Dorward also believes that there is the possibility of a conflict of interest. 

“A firm that offers both investment consulting and fiduciary management will be using the same research for both areas of their business,” he observes. “Clients need to understand if there are differences in how this research is implemented. It should be the same as it is based on the same set of investment beliefs.” 

He adds, though, that in his experience consultants that also offer fiduciary management are often at pains to be as transparent as possible to highlight any potential conflict of interest and that this should give some comfort to clients.

Mitigating the risks
In any case, it seems clear that communication is one of the keys to avoiding misunderstandings and disputes. “You have to spell out the circumstances under which a certain recommendation might not give the best results,” says Giles. “There are no guarantees – advice is about taking a view of the markets. Concerns arise when things don’t turn out as expected and the consultant has never explained that this might happen and the possible consequences. When an investment reacts in a surprising way people should understand why it is doing what it is doing. Then if you are unhappy with how something has reacted you need to change.”

Dorward adds that reporting is very important. He explains: “A fiduciary management quarterly report can run to 50 pages and this is neither use nor ornament for the trustees. They need to be able to understand what progress has been made in managing their portfolio and assess the effectiveness of the service provided against 10 or so key risks. This requires clarity of reporting.”

According to Dorward there are a number of areas on which trustees should question their advisers. For example, he says that if the underperformance of an asset manager is not being addressed, the trustees need to understand why their advisers are sticking with that manager. 

With fiduciary managers, Dorward says trustees should look out for any apparent issues in the management of the portfolio or potential breaches in the mandate –  for example, too much or too little risk versus the agreed strategy. There might be good reasons for this, such as changes in the market, but if there was

something the client wasn’t made aware of that should ring alarm bells. 

He adds: “All these things should be visible in the high level risk management report so that trustees can question their advisers on how they are going to address any issues and what they plan to change over the next three months.”

Giles says that it is important to keep the objective of the investment in mind.

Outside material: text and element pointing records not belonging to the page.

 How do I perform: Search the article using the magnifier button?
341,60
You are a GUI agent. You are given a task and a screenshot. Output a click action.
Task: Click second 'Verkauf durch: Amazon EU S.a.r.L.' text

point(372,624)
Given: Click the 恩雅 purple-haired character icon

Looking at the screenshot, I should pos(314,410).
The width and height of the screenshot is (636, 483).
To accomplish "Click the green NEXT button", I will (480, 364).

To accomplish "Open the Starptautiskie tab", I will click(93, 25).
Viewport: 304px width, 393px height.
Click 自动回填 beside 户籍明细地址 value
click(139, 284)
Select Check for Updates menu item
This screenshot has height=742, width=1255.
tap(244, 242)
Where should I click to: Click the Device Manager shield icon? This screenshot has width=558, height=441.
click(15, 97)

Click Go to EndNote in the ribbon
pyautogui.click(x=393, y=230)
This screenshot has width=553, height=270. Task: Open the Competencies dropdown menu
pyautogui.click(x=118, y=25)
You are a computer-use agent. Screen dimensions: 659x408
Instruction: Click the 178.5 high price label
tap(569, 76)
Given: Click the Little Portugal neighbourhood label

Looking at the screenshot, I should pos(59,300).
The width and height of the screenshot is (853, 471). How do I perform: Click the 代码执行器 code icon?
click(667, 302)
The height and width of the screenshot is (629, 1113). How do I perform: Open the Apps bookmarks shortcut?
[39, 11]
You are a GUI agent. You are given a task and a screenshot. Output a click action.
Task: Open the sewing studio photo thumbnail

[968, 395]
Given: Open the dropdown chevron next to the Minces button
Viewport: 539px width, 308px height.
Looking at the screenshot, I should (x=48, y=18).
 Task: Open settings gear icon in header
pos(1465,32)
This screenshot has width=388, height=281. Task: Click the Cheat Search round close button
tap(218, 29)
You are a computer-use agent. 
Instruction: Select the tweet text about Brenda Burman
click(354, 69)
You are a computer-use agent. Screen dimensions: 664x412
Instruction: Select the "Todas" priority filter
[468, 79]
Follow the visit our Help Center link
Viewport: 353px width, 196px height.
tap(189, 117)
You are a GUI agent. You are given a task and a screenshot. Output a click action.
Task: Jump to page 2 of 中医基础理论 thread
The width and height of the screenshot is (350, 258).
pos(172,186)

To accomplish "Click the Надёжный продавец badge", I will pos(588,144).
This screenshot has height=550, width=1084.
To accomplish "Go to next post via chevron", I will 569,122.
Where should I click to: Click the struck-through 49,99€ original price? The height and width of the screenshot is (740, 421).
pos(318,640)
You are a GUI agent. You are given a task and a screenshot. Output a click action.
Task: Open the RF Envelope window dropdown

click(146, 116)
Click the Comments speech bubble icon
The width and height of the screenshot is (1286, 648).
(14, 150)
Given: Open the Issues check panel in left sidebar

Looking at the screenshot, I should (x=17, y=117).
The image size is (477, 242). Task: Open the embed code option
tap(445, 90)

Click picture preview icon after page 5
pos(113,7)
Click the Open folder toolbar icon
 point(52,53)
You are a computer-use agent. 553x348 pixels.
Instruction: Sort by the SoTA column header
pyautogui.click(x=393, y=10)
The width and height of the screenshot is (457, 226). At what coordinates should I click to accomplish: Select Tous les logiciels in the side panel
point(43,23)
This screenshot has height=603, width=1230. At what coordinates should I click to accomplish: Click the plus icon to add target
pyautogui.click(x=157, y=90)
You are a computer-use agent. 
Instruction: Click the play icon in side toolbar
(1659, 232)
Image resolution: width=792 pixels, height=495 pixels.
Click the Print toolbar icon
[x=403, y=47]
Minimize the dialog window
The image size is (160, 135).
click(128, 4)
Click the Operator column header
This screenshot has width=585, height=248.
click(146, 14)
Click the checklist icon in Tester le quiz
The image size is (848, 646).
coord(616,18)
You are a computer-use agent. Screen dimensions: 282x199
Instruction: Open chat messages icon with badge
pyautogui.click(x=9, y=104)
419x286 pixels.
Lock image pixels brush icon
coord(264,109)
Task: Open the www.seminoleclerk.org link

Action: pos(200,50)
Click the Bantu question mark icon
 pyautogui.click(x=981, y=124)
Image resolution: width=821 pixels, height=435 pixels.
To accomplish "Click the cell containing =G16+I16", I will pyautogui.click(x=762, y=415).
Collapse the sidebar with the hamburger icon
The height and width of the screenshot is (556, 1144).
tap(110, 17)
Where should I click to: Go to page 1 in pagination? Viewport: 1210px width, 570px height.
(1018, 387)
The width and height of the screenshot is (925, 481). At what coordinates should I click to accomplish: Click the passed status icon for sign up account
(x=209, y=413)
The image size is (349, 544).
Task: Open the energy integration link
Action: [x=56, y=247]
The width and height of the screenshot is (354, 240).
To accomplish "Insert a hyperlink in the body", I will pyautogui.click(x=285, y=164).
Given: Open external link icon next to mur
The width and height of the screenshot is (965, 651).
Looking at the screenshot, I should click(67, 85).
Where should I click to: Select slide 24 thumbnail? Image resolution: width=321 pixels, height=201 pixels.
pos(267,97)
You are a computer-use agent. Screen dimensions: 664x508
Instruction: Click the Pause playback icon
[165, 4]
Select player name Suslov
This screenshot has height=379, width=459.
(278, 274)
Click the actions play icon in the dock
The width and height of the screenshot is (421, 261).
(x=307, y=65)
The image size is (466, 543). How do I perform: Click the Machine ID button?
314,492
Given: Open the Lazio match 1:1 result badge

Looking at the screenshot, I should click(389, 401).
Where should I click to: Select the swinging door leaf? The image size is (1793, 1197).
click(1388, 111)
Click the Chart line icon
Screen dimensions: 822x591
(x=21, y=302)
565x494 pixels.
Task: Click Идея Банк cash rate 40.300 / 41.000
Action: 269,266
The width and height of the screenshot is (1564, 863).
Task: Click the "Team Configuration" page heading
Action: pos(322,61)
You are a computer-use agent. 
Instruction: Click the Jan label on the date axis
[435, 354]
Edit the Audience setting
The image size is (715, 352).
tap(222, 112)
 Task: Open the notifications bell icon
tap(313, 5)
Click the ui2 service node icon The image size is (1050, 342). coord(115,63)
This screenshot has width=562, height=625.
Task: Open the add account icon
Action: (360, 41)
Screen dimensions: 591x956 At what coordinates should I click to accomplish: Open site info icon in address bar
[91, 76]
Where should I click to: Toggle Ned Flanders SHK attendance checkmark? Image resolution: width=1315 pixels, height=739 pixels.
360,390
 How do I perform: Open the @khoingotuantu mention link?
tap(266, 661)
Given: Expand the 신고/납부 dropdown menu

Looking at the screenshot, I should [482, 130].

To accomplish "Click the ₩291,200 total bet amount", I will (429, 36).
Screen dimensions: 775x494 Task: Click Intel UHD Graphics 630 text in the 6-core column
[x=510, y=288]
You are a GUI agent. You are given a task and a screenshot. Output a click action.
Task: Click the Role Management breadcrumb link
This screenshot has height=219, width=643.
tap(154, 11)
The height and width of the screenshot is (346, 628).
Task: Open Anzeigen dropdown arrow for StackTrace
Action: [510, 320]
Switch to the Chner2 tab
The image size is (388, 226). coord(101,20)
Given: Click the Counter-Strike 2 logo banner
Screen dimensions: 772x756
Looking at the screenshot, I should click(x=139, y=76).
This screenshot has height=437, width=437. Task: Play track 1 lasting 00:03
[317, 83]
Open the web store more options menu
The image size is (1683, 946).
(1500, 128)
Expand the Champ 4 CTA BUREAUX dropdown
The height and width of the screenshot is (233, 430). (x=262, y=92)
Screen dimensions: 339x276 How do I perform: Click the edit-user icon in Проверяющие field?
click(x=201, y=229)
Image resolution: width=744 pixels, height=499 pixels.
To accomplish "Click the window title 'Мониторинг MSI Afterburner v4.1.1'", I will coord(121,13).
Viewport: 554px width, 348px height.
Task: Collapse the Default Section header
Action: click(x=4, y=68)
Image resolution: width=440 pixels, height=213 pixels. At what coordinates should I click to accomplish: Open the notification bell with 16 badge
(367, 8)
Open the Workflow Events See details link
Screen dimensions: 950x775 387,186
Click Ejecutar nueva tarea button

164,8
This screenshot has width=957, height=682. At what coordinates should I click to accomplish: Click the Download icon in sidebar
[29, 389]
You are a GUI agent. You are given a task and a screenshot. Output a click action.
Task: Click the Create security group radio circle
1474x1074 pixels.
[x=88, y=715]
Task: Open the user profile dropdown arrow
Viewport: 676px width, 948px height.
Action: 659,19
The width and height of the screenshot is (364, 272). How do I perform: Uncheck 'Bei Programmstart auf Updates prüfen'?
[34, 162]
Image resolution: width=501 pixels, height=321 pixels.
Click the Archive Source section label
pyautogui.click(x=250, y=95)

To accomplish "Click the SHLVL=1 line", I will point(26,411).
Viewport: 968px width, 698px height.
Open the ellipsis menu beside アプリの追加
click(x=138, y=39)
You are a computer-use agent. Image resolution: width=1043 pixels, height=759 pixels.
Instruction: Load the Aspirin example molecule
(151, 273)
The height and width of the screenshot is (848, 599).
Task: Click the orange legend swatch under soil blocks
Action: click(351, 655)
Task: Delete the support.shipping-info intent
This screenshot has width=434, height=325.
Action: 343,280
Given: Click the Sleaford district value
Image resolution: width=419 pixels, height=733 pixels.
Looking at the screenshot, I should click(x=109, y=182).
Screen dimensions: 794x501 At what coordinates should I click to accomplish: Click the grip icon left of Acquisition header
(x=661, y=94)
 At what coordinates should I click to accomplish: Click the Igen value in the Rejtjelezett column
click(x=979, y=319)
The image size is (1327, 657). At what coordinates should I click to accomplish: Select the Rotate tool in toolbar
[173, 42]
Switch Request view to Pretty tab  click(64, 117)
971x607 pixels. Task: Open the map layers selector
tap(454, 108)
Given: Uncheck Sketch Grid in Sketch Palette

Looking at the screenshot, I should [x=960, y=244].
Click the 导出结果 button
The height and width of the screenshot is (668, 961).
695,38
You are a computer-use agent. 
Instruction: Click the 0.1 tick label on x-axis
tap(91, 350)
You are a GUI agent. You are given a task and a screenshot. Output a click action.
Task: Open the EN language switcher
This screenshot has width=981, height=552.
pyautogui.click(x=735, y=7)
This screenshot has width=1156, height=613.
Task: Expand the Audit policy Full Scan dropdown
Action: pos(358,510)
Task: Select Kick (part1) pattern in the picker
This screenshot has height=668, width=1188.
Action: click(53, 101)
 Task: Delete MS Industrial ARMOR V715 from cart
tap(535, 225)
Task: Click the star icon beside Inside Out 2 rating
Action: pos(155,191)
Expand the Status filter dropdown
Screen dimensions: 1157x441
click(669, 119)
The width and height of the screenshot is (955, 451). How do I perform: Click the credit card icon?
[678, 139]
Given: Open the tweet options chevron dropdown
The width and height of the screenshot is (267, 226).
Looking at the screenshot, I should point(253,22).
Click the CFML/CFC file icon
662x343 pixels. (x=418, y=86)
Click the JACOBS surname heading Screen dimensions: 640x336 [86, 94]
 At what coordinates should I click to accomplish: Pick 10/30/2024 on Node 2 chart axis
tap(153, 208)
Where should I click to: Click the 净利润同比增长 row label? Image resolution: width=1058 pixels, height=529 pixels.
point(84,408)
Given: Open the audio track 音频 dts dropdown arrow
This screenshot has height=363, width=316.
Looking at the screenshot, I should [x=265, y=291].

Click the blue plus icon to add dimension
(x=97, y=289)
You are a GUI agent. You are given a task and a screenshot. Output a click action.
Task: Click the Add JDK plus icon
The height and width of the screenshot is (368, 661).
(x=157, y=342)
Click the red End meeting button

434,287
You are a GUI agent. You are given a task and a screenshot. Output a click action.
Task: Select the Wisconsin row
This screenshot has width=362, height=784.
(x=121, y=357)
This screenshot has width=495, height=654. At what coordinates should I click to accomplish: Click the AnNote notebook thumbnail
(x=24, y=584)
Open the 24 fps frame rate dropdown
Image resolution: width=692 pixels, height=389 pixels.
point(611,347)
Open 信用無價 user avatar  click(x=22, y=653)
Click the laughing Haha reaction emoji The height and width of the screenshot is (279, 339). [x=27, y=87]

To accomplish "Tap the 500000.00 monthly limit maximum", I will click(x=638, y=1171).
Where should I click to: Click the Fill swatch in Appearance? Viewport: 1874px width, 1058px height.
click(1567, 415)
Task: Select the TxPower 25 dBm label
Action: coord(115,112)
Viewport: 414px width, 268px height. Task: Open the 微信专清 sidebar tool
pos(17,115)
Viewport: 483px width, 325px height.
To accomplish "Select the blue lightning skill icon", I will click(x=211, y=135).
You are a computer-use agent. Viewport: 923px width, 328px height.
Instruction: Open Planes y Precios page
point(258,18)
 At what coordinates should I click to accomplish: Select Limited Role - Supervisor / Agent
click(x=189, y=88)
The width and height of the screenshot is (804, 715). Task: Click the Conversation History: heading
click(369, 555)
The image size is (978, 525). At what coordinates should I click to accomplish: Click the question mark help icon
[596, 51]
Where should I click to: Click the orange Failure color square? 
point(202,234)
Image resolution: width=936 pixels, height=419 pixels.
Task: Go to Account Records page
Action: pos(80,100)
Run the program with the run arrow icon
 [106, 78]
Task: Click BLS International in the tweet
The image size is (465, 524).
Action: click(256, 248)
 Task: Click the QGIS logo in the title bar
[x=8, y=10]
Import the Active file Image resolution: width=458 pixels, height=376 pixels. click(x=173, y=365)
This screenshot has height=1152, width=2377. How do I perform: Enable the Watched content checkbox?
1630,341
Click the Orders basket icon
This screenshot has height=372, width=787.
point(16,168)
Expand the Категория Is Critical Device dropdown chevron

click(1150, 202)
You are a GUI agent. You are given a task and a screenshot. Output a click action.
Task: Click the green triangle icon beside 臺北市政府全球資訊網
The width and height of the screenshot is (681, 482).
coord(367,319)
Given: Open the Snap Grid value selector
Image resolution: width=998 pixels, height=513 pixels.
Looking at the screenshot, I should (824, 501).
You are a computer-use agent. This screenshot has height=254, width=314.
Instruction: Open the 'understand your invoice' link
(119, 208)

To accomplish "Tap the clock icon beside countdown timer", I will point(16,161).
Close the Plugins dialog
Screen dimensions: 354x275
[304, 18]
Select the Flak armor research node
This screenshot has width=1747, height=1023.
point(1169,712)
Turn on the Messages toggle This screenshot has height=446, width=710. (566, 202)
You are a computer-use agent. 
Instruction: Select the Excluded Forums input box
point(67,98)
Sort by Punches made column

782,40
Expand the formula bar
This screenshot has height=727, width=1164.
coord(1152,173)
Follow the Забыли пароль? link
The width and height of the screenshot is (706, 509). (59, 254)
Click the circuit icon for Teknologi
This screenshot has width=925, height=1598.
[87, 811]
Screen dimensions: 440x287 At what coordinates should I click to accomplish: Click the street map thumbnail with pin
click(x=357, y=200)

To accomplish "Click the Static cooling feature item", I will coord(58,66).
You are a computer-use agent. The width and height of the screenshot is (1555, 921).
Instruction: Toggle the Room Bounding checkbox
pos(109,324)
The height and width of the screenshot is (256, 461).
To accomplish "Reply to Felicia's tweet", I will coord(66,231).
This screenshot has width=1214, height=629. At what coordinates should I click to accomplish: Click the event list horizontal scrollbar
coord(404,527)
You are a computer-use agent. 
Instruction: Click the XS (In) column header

“You need to ask what is the objective?” he says. “What should I be monitoring it against and what are the red flags that indicate that I should change my approach? It’s knowing where the limits of your understanding are and dealing with that appropriately – that applies to both the client and consultants.”

Clive Gilchrist

The two cases referred to here both relate

to advice given before the financial crash of 2008; so have things changed since then to make disputes between trustees and their advisers more or less likely? Browning says that in the UK, trustees are more vigilant than they were 10 or 20 years ago, pensions are better regulated and there is more focus on governance and the employer covenant.

Giles agrees that trustees are becoming more knowledgeable, while Gilchrist observes that larger schemes usually have a clear understanding of the legal nature of the relationship with their advisers. 

He adds: “In smaller schemes the trustees tend to rely more heavily on their advisers – more than they should.” 

So, should we expect trustees to become investment experts in order to avoid misunderstandings and disputes? Giles thinks not.

“You hire a consultant because they’ve got the right depth of expertise to deal with what you are facing,” he reasons. “What is important for trustees is assessing whether they are dealing with appropriately-qualified people. It is then down to the adviser to make sure that the advice is appropriate for the circumstances.”